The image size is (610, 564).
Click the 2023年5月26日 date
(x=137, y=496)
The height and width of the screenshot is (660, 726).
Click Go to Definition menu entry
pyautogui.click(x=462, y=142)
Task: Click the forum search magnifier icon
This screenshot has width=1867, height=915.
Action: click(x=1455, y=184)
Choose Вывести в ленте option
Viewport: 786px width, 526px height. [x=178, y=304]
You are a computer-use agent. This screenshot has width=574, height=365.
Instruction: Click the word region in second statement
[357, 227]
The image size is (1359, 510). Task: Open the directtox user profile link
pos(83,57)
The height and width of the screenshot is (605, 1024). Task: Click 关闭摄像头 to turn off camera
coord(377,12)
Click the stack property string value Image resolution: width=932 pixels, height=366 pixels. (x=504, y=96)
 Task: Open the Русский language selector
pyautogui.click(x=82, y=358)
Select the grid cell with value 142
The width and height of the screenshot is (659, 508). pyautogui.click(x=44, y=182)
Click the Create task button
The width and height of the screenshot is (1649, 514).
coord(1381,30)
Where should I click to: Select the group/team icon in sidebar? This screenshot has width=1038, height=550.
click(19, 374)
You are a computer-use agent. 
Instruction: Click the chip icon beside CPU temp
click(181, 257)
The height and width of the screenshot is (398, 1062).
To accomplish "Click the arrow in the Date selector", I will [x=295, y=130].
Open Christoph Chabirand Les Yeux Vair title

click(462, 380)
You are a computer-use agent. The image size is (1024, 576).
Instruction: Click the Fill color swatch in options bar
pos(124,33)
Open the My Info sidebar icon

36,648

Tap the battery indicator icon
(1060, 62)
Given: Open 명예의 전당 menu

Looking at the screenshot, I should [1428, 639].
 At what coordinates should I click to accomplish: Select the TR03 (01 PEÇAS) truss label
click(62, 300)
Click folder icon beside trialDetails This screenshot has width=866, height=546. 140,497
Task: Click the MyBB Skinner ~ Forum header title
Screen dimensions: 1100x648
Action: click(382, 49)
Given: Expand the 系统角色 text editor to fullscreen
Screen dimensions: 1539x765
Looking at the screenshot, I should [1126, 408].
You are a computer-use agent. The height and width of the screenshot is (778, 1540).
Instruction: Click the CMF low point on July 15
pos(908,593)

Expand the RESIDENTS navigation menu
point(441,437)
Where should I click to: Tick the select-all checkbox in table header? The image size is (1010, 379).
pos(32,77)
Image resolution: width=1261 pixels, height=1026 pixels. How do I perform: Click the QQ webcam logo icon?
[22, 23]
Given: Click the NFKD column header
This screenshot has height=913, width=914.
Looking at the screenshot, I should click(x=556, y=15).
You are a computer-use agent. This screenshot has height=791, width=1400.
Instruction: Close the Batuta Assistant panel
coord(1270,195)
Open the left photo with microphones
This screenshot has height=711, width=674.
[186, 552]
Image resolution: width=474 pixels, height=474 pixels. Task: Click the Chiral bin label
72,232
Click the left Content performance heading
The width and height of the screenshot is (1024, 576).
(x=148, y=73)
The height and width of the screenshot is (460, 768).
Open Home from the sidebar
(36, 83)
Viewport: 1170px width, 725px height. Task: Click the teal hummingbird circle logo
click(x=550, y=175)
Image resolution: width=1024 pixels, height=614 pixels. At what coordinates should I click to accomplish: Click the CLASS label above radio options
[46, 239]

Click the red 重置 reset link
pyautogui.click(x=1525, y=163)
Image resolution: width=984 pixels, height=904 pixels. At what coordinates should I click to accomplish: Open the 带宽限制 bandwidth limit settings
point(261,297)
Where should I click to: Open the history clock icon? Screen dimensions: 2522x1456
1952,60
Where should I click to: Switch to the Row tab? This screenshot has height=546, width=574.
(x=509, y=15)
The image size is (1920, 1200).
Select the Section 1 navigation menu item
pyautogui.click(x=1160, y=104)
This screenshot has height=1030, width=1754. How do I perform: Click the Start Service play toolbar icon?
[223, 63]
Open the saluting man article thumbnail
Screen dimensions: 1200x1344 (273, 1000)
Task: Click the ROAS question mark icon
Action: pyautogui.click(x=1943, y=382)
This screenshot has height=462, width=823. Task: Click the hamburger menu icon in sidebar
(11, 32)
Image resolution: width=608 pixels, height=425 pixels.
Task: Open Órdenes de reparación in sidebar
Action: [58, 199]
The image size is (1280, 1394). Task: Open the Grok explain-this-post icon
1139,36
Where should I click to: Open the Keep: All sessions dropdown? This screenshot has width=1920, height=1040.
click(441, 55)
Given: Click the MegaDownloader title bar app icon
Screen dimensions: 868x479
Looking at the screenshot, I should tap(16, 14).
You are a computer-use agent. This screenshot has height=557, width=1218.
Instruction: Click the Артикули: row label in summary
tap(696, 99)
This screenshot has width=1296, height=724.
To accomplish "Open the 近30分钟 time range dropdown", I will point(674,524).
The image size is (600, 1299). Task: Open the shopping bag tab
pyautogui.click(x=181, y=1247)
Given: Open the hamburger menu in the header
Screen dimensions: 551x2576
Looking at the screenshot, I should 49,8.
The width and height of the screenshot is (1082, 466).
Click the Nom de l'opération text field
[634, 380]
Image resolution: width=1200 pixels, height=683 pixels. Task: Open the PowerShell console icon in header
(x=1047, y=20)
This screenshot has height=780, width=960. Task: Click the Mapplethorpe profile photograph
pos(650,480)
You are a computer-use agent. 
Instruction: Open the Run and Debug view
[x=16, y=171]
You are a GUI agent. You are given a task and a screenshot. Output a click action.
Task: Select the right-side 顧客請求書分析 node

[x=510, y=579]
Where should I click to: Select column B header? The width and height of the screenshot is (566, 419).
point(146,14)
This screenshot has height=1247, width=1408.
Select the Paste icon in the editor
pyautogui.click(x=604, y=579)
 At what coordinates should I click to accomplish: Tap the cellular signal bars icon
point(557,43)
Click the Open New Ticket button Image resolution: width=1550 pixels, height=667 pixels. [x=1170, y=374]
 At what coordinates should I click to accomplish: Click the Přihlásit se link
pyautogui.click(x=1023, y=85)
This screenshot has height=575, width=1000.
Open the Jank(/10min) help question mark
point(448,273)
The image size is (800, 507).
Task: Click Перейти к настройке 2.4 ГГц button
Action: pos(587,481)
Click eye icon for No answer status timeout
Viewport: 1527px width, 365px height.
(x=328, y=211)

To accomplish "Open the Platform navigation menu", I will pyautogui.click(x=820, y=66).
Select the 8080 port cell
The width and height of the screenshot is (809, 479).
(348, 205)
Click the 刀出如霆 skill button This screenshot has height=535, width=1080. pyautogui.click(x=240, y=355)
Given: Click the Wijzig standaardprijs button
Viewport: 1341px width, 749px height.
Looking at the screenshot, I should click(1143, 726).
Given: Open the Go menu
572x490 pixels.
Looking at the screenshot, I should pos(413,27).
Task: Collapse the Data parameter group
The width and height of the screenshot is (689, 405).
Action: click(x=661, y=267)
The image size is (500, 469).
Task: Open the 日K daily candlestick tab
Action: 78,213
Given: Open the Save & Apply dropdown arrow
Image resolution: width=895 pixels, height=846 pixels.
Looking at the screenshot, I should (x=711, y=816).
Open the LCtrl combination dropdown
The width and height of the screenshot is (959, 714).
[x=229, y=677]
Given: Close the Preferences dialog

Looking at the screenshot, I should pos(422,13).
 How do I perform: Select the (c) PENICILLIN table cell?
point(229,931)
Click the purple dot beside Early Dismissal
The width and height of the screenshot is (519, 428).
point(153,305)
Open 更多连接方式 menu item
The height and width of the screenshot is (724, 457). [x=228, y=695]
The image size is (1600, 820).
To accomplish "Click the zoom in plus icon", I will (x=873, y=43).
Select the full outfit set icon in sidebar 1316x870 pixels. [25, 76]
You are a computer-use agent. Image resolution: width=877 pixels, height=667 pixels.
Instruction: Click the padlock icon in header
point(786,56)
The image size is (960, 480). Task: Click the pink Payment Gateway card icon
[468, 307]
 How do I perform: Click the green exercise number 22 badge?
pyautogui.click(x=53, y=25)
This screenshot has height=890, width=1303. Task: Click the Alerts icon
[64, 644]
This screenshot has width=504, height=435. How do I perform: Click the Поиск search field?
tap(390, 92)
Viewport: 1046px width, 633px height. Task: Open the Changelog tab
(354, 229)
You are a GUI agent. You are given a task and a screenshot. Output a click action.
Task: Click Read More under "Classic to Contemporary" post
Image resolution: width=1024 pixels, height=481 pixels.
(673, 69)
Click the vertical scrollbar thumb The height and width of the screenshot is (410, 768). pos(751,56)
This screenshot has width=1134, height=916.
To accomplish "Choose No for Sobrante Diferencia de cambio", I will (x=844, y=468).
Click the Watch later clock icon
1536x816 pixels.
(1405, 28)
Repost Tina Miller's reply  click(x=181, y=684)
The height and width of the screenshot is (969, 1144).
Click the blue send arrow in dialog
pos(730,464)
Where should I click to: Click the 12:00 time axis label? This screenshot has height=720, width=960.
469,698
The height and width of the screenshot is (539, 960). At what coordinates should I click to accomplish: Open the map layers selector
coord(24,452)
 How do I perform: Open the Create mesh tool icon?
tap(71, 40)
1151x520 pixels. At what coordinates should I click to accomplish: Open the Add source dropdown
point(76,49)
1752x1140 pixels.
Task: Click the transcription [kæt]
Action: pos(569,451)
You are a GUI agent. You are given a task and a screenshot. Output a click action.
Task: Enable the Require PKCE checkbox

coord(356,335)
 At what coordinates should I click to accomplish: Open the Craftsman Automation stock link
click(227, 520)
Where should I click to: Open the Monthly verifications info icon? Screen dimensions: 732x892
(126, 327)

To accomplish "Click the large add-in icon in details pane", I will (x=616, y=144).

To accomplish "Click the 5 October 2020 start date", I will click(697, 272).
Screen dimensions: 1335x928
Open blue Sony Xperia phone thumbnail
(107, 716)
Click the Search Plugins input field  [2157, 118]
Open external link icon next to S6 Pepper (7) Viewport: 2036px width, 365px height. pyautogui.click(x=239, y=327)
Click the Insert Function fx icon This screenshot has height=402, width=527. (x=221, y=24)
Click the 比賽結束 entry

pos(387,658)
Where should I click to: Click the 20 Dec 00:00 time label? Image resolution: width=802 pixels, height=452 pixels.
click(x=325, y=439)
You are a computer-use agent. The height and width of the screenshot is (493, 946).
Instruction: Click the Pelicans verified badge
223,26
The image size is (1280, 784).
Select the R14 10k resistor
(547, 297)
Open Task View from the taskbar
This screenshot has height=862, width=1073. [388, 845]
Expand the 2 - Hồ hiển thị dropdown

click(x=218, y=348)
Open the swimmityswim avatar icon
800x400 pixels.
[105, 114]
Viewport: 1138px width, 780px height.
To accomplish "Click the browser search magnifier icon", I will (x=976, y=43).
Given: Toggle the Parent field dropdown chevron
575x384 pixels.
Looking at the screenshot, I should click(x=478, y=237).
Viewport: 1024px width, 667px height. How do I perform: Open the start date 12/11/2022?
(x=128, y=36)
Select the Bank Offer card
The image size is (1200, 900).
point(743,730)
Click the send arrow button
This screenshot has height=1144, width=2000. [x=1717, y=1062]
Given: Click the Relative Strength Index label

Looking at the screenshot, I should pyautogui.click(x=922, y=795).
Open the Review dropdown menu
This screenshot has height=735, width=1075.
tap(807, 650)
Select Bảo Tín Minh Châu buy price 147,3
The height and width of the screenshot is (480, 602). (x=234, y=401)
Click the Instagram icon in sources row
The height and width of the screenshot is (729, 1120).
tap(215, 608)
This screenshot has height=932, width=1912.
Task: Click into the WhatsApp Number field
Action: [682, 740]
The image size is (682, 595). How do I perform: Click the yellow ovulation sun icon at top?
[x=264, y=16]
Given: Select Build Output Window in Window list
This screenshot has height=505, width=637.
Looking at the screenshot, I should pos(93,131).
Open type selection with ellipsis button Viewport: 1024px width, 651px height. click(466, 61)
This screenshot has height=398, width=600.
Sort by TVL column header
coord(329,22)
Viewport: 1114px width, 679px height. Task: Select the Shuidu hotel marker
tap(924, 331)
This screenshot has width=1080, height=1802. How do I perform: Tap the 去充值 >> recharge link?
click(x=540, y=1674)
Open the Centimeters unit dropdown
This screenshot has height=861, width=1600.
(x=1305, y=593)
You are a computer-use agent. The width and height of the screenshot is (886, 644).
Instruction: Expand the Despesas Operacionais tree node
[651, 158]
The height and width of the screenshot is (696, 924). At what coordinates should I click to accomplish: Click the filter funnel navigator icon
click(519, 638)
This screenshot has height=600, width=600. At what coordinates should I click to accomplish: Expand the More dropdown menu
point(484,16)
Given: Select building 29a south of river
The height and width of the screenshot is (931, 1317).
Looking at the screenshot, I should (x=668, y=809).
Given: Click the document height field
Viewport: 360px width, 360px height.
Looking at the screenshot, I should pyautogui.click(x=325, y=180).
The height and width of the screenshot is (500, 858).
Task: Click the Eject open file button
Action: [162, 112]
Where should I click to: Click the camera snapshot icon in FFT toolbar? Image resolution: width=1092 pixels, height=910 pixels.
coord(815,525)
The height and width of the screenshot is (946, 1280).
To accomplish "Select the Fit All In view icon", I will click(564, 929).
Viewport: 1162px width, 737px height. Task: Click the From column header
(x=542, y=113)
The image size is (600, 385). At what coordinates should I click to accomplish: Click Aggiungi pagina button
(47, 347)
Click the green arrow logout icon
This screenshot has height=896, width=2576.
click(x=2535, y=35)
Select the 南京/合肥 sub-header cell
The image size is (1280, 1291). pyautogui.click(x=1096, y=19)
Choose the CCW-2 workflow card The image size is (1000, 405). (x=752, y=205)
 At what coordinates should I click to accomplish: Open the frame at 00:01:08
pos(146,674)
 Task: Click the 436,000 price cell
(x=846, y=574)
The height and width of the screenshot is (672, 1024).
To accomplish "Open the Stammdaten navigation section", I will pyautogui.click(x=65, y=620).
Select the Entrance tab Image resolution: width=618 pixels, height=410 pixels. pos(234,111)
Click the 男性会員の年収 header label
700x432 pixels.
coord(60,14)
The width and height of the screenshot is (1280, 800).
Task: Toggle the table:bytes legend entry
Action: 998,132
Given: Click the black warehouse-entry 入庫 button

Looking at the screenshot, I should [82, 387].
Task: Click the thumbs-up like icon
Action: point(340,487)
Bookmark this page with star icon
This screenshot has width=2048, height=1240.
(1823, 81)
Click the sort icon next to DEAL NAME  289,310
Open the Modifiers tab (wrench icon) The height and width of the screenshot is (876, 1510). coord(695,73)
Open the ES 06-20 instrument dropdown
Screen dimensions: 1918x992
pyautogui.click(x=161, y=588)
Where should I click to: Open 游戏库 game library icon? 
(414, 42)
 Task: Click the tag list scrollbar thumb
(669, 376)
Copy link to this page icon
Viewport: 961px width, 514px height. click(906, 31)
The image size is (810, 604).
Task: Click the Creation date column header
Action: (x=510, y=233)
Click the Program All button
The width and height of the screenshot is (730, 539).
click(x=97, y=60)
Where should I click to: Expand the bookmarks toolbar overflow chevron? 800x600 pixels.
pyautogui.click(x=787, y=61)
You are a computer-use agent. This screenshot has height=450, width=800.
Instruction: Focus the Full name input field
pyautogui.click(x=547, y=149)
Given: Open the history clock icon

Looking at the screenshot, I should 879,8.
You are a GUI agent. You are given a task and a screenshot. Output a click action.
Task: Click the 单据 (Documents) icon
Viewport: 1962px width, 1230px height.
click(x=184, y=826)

..........

§ **WORK ORDER**:
Retype exactly the lines from the first line of the records above through the line containing "Task: Click the forum search magnifier icon", both included, and nothing else.

§ **WRITTEN REPLY**:
The image size is (610, 564).
Click the 2023年5月26日 date
(x=137, y=496)
The height and width of the screenshot is (660, 726).
Click Go to Definition menu entry
pyautogui.click(x=462, y=142)
Task: Click the forum search magnifier icon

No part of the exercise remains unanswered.